1

680 39 21
                                    

Mavi gözleri şehrin ışıklarını inceledi. Bu zepline bineli saatler olmuştu. Kendisi uyumadan idare etmeye alışıktı fakat yanındaki yeşil saçlı çocuk da ona ayak uyduruyordu. Etkilenmişti. Çocuk ona ailesinin ne iş yaptığını sordu. Fakat onun cevaplamaya pek heyecanı yoktu. Gözlerini şehrin parıldayan ışıklarından ayırıp o ışıklarla aydınlanmış yüze baktı. Gözleri kendisinin çoktan kaybettiği bir parıltıya sahipti ve bu parlamasıyla mavi gözlerini alıyordu. Kalbini sıkıştıran garip hisle başka yöne bakma gereği duydu. Pencereden dışarıya doğru geri döndü. Elini çenesine koydu. Yüzünden üzgün olduğu açıkça okunuyordu. Derin bir nefes aldı. "Ben bir suikastçı ailesinden geliyorum. Anlayacağın ailedeki herkes kiralık katil. Sıradaki başa geçecek benim. Doğrusunu istersen istemiyorum. Kim hayatını başkalarının planlamasını ister ki? Ama beni dinlemiyorlar. Çok iyi bir potansiyelim varmış. Evden gideceğim dediğimde annem kafayı yedi. Bağırmaya falan başladı. Sonunda kavga ettik ve annemi yüzünden abimi de karnından yaralayıp kaçtım." yanındaki çocuk onun üzgün yüzünü fark etmişti ve birden kendini onu mutlu etme zorunluluğunda hissetti. Elini yanındakinin omzuna koymak için kaldırdı fakat sonra vazgeçti. Killua'nın camın önüne koyduğu elinin yanına koydu kendi elini. Serçe parmakları birbirlerine değiyordu ama tutmadı Gon.

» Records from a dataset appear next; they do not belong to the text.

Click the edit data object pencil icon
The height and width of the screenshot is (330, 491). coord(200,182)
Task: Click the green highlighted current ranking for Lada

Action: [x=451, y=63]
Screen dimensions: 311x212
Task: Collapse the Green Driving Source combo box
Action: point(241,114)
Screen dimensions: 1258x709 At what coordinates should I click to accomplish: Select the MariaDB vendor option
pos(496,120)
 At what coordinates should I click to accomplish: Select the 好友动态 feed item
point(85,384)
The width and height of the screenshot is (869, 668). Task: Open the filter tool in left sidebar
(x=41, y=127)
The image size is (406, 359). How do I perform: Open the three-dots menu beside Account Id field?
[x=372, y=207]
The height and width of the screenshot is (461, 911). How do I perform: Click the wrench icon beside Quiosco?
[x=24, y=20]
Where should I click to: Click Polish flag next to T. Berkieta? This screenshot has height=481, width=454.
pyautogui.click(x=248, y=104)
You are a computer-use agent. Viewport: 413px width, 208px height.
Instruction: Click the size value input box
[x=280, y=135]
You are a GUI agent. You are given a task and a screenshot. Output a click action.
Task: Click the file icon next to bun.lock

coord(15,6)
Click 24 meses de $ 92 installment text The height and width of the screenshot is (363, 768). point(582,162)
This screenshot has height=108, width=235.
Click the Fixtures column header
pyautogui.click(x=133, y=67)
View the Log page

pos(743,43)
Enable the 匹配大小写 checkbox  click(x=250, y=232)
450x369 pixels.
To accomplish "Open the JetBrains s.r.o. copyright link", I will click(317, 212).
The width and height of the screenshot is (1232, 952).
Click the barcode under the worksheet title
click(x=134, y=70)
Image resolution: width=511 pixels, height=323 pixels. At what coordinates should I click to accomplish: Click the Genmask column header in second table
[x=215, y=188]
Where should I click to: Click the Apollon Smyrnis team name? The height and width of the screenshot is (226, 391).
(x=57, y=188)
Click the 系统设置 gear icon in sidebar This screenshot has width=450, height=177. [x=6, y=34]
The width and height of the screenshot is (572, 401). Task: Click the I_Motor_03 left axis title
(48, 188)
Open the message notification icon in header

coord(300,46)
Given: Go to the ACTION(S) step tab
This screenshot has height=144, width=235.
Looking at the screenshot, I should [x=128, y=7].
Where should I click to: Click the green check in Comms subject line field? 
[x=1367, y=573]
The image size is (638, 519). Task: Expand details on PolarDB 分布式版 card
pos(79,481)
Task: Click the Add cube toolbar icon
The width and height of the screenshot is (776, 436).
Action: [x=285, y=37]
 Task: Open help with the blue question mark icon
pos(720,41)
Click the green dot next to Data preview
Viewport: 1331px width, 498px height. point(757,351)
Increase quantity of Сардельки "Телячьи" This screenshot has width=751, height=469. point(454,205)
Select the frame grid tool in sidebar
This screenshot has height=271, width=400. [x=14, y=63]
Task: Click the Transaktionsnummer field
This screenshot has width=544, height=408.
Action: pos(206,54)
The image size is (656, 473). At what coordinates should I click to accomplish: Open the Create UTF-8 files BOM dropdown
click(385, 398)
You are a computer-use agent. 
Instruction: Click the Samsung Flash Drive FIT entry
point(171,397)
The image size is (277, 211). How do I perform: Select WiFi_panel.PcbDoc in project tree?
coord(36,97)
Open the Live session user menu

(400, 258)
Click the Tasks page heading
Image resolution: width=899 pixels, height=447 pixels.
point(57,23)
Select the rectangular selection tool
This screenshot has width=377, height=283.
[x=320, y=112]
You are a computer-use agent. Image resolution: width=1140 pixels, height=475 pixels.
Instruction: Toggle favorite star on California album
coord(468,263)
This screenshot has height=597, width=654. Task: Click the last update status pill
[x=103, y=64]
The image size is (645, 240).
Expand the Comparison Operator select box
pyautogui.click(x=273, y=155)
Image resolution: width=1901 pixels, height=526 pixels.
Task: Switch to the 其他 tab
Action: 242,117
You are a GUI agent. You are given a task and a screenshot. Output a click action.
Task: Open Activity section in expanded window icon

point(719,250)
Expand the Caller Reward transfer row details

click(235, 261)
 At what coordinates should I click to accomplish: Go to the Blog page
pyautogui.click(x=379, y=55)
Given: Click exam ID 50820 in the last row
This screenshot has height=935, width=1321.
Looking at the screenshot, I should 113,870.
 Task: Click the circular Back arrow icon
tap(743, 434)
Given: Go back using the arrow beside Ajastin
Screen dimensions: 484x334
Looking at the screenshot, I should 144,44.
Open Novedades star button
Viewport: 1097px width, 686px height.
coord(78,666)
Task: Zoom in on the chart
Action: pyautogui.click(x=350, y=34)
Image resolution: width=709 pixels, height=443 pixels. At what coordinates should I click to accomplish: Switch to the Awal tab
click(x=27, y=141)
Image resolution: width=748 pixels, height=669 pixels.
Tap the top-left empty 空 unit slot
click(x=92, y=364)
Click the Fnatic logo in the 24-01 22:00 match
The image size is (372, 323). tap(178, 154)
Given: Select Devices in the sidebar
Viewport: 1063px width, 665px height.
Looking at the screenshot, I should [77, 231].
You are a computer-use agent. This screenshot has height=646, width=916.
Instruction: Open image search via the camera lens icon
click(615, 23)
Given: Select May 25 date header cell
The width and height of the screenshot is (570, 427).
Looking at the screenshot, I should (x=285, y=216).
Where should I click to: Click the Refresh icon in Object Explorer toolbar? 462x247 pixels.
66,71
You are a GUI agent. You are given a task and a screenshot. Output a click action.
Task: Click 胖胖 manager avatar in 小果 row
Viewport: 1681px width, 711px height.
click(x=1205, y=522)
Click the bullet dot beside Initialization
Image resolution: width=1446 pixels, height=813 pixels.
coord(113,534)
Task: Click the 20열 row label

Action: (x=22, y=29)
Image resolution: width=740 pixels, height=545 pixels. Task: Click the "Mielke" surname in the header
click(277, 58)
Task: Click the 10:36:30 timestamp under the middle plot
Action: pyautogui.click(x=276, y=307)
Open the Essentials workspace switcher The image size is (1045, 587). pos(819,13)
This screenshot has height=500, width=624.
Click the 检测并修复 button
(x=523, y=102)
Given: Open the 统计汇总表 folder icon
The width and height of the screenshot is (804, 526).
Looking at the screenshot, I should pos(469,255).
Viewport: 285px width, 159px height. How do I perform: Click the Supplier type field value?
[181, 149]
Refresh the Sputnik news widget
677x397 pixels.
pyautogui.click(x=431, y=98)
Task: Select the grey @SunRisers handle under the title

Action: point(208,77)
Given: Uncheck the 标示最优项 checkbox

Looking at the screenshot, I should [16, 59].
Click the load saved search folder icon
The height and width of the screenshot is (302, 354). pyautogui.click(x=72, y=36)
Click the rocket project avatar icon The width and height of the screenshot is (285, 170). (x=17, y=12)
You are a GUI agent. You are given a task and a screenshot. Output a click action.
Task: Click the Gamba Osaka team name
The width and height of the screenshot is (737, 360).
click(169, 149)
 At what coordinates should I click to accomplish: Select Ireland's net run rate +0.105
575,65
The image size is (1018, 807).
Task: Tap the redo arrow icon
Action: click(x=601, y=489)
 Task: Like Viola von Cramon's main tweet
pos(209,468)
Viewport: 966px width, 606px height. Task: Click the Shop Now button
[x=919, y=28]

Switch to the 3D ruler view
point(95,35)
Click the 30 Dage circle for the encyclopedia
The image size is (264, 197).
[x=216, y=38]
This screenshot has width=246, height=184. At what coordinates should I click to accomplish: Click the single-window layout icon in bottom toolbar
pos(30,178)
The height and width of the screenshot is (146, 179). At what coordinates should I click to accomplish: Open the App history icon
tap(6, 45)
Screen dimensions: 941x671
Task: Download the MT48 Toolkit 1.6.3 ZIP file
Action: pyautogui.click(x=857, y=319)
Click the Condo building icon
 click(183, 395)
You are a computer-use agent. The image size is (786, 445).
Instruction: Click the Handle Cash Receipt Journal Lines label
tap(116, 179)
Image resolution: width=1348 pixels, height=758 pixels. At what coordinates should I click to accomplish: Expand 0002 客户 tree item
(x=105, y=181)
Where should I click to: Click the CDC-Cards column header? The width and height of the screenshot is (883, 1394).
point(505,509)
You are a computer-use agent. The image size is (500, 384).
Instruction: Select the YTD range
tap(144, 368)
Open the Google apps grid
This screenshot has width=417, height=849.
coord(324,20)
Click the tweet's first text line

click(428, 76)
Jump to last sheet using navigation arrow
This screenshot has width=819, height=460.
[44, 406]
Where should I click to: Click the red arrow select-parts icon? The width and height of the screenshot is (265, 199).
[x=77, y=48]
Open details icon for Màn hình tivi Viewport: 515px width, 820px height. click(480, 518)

"Bir suikastçı olmak istemiyor musun?" yavaşça kafasını salladı mavili gözlerini ellerine çevirirken. "Gözlerinden belli oluyor. Normal bir hayat istiyorsun değil mi?" Anlaşılmanın hissiyatı ile gülümsedi."Eğer insan öldürmezsen onlardan birisi olmazsın. İstemiyorsan bu işi yapma. Geçmişte olan şeyler olabilir ama geleceğe bakmak gerek. Eğer öldürmeyi bırakırsan kimse sana katil diyemez." Sözleri karşısındaki kişinin kulaklarında çınlarken o dışarı bakıyordu. Elini yanındakinin elinin üstüne kaydırdı. Belki söylediği cümleler aklına bir anda gelen şeylerdi fakat yanındaki kişi için hayatı boyunca aklının köşesinde duracaktı. Onu hayatı boyunca mutlu edecek kelimelerdi. Gon'un elini tuttu nazikçe. Mavi gözlerin hemen altında büyükçe bir gülümseme oluşmaya başlamıştı. Ve bu gülümseme sahte değildi. Elini ağzına götürdü gülümsemesini gizlemek amacıyla. Gülümsemeye eşlik eden yüz kızarıklığını fark etmemişti. Bir süreliğine yeşil saçlı çocuğa arkasını döndü.

"Teşekkür ederim." dedi neşesini yerine getiren kişiye karşılık. O da buna karşılık gülümsedi. Sonra ise beraber konuşup sohbet etmeye devam ettiler. Ellerini ise ayırdılar konuşmaya devam ederken.

***
Vivo. Bu da başka bir hikayem. Bunu yayınladıktan sonra ara vermeyi planlıyorum. Bir süre hikaye yazmayacağım. Umarım bunu da beyenirsiniz. Şahsen benim en çok içime sinen hikayem bu. İyi eğlenceler dileyim kaçıyorum.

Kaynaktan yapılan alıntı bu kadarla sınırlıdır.